11. In order to appreciate the controversy, it may also be stated that the Duty Exemption Scheme was specified in Appendix 19 (Chapter XVI) of the said Policy and states that advance license, namely, Duty Exemption Entitlement Certificate (DEEC) is issued to registered exporters for import of exempt material specified in Annexure-I to the Appendix and the resultant product has to be exported outside the country. Para 16 of the said Appendix provides as under: '' Duty Exemption Entitlement Certificate : 16.The licensing authority issuing a license under this Scheme will also simultaneously issue the connected Duty Exemption Entitlement Certificate in the form given in Appendix XVI-E of the Hand Book. These certificates will be issued in two parts - one for imports and the other for exports.
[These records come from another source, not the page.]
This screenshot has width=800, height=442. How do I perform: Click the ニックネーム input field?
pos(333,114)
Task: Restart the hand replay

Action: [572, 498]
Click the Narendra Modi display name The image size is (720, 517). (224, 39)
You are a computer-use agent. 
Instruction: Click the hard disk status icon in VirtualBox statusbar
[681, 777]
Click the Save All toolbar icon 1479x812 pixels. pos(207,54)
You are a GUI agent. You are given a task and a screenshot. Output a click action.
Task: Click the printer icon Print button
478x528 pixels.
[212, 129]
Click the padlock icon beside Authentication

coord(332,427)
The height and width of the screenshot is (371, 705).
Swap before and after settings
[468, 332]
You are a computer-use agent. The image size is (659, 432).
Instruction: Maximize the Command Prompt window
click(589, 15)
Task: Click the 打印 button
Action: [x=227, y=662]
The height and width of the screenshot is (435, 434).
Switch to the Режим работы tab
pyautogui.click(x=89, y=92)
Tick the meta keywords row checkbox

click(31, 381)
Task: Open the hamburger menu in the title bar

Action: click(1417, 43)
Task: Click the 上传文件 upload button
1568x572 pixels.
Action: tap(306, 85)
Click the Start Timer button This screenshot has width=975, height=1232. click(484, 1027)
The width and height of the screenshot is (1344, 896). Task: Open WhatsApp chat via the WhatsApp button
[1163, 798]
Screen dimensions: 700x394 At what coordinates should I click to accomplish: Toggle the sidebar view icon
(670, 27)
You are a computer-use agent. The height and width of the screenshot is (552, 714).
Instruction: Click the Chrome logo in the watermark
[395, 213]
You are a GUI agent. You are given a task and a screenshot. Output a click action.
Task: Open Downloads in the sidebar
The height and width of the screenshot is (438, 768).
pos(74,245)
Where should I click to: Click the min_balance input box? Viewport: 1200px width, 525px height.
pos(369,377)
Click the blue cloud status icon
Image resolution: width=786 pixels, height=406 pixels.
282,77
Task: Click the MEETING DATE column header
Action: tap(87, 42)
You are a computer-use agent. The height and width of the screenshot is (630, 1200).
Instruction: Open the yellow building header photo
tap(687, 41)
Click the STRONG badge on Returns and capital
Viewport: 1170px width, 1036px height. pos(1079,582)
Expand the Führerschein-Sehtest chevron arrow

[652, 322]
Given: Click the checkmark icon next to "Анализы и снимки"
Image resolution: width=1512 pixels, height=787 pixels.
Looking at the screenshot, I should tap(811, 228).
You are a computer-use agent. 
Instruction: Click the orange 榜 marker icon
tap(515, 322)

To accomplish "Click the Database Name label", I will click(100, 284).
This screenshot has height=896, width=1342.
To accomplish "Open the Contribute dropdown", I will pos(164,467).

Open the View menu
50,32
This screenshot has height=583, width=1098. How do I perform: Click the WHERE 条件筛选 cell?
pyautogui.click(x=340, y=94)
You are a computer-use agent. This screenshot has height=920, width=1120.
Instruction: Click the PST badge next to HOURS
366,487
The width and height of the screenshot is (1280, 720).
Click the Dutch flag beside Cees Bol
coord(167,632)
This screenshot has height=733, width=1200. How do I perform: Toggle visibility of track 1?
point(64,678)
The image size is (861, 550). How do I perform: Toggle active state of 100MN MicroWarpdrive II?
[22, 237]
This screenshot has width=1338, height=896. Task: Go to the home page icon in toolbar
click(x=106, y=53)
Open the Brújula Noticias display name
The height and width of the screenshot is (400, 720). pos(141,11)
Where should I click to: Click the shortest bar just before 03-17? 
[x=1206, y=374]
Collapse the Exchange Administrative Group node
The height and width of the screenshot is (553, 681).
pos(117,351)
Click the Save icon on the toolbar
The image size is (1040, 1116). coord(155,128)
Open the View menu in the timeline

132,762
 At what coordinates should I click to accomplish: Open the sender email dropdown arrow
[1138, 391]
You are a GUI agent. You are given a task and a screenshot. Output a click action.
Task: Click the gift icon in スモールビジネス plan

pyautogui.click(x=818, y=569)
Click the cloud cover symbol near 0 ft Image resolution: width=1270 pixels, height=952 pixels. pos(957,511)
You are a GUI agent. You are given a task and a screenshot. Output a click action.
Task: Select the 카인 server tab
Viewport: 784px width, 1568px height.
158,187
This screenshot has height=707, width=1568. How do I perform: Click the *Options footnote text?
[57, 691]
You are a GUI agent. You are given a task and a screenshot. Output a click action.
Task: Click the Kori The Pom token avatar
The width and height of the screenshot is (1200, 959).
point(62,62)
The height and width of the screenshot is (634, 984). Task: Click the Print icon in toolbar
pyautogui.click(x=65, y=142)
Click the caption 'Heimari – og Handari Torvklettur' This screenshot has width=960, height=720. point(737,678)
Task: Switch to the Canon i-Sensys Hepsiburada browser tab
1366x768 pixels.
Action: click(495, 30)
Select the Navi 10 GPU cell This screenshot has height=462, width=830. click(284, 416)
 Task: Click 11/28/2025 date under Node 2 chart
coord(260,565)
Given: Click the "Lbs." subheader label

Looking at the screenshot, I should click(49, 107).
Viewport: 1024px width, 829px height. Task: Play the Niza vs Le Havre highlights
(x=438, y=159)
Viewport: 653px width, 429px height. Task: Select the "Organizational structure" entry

Both the parts of the DEECs duty completed in all parts by the Customs will have to be surrendered to the licensing authority concerned along with the prescribed documents in fulfilllment of the export obligation imposed on them.''

12. The show-cause notice issued was contested by the petitioner company on the ground that the goods were en route to Phagwara and 17 bales were with cottage industries for twisting and weaving. It was further stated that since the petitioner's industry was in unorganized sector it was permissible to carry out the said activities at Bangalore and the licensing authorities had consented for the said work.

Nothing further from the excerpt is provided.